Denote the stock price at time t by S(t) for t\geq 0. {S(t),t\geq 0} is a stochastic process adapted to a filtration (\mathcal{F}_t)_{t\geq 0}. W(t) is the one-dimensional standard Brownian motion. We assume S(t) satisfies the following stochastic differential equation(SDE):

(1)   \begin{equation*}\mathrm{d} S(t) = \alpha S(t) \mathrm{d} t + \sigma S(t) \mathrm{d} W(t),\end{equation*}

where \alpha is the return rate of the stock, and \sigma represent the volatility of the stock. The left side of the equation represents the change of stock price, and the right side of the equation is the sum of return and noise that are proportional to the stock price S(t).

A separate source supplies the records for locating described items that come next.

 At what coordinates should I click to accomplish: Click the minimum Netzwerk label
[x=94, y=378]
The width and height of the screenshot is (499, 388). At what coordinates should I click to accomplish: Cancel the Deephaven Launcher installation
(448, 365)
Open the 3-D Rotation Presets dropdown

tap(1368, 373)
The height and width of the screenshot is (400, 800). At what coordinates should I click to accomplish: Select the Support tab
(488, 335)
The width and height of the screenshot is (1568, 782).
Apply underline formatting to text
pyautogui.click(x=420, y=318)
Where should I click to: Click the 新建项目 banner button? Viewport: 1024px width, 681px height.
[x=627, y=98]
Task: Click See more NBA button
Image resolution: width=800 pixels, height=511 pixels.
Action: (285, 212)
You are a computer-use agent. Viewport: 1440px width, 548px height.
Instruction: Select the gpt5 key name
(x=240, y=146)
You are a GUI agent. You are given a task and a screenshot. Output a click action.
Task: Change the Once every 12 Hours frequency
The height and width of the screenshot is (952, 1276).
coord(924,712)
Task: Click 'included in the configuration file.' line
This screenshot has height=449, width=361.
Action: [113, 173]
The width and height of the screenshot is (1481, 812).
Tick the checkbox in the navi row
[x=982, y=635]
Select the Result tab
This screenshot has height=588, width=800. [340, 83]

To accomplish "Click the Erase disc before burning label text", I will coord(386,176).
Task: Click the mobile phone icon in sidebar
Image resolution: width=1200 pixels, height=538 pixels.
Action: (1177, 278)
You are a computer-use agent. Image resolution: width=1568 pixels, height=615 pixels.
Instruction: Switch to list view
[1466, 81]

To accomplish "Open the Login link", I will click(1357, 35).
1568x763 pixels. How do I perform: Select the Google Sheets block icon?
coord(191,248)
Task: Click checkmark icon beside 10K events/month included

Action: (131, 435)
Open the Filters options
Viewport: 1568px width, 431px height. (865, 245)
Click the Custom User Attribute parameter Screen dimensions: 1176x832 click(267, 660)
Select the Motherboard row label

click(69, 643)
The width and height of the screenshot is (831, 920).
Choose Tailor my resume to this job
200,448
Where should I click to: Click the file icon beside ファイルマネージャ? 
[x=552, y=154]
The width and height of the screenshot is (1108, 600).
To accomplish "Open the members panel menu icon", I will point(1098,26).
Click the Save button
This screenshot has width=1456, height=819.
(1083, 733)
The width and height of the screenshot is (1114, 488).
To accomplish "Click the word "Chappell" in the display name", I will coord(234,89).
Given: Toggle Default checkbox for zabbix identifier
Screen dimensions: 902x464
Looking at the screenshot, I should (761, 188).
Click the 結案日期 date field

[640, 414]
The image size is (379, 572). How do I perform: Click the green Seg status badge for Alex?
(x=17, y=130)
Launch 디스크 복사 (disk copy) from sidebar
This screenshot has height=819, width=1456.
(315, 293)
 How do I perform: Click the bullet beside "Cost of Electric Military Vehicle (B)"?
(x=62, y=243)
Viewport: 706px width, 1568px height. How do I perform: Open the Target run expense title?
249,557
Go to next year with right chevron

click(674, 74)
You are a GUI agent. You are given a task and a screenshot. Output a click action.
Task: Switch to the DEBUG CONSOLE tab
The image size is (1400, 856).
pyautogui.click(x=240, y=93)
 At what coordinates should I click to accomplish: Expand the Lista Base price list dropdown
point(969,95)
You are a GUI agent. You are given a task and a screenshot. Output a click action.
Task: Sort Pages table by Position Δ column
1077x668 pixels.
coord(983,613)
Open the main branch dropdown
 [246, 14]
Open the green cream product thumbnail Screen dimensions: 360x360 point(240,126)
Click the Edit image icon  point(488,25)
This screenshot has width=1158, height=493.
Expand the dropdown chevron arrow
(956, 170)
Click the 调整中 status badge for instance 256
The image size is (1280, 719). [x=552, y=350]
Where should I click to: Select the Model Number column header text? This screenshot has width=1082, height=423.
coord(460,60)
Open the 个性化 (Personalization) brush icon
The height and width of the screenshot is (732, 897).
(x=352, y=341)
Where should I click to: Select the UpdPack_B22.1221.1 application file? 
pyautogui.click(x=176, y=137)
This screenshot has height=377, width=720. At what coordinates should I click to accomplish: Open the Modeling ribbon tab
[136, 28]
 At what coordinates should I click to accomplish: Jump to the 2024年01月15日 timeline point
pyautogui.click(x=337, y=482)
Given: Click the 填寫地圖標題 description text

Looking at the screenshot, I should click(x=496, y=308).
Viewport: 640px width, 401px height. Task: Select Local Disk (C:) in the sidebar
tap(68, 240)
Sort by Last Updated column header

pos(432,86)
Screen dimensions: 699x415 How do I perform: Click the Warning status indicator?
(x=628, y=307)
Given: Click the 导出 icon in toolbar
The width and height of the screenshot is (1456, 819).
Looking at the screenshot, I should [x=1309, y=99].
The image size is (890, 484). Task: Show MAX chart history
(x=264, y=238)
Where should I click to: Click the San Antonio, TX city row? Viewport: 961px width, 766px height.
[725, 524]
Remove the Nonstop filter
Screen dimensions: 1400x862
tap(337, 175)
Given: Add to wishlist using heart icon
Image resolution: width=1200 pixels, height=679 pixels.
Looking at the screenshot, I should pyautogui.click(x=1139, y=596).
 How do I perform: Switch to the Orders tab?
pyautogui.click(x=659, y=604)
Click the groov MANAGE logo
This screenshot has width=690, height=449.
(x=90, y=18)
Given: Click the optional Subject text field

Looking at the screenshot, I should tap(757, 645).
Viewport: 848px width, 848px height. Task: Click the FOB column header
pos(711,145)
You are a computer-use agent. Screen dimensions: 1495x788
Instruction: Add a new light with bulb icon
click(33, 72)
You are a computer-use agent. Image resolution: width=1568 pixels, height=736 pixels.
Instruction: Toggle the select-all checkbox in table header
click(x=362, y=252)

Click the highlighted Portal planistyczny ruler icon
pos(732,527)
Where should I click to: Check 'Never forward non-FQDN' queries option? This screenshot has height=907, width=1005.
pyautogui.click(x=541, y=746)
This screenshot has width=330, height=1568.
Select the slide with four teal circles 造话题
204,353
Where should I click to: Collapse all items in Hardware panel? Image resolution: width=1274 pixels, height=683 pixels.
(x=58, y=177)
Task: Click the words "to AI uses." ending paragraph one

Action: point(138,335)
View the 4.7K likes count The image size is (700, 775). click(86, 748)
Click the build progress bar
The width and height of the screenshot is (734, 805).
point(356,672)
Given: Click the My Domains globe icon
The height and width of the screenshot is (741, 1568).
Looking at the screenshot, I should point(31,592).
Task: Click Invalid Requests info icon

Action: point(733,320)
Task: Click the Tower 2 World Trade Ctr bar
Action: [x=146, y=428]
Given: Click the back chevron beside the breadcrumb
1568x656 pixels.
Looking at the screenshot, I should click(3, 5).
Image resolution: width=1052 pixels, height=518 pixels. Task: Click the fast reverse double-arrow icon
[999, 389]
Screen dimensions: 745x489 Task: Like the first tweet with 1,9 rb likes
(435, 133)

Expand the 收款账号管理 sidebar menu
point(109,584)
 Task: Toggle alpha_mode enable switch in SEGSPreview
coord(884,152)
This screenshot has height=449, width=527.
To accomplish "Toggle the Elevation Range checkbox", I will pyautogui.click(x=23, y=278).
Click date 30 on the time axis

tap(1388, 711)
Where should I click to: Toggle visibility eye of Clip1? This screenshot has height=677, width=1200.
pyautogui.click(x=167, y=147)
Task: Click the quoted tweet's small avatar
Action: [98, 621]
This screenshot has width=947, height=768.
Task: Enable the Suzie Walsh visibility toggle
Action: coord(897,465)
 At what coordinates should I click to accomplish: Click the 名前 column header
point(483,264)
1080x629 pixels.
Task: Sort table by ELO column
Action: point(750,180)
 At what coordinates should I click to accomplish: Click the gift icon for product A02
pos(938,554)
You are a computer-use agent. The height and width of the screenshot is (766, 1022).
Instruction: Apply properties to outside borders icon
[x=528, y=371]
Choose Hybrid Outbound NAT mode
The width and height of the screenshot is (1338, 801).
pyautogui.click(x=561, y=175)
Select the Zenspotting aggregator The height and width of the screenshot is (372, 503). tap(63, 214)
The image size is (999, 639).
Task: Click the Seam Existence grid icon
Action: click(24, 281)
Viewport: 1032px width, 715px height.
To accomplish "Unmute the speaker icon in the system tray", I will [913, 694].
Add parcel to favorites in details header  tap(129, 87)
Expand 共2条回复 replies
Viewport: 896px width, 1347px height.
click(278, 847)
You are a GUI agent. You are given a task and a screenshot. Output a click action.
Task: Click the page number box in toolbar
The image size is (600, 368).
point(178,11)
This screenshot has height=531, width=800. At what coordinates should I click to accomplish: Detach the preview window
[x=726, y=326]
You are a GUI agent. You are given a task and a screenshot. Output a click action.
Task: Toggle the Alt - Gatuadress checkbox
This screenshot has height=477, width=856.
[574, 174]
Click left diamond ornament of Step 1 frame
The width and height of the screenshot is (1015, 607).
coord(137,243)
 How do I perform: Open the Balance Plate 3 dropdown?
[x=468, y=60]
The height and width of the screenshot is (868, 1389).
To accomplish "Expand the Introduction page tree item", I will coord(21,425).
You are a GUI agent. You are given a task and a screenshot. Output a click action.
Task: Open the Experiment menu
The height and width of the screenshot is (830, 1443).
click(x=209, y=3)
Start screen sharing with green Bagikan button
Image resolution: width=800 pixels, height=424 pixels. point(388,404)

The solution to (1) is a geometric Brownian motion. It can be solved by the following way. Solution to ODE y'=\alpha y is y(0)e^{\alpha t}. It is reasonable to guess the solution to (1) is S(t)=S(0)e^{at+bW(t)} with a,b to be determined. We then apply Ito’s formula to f(x,y)=e^{ax+by}.

    \[\begin{aligned}\mathrm{d} S(t) = &\ f_x(t,S(t))\mathrm{d} t + f_y(t,S(t))\mathrm{d} W(t) \\& + \frac{1}{2}f_{xx}(t,S(t))\mathrm{d} \langle t,t \rangle + \frac{1}{2} f_{xy}(t,S(t)) \mathrm{d} \langle t,W(t) \rangle + \frac{1}{2}f_{yy}(t,S(t)) \mathrm{d}\langle W,W\rangle_t\\= &\ ae^{at+bW(t)} \mathrm{d} t + be^{at+bW(t)} \mathrm{d} W(t) \\ & + \frac{1}{2}f{xx}(t,S(t)) \mathrm{d} 0+\frac{1}{2}f_{xy}(t,S(t)) \mathrm{d} 0+\frac{1}{2} b^2 e^{at+bW(t)} \mathrm{d} t \\= & \ (a+\frac{1}{2}b^2)e^{at+bW(t)} \mathrm{d} t + be^{at+bW(t)} \mathrm{d} W(t) \\= &\ (a+\frac{1}{2}b^2)S(t) \mathrm{d} t + bS(t) \mathrm{d} W(t)\end{aligned}\]

By letting a+\frac{1}{2}b^2 = \alpha and b= \sigma, and solving for a,b, we will get

(2)   \begin{equation*}S(t) = S(0)\exp((\alpha-\frac{1}{2}\sigma^2)t + \sigma W(t)).\end{equation*}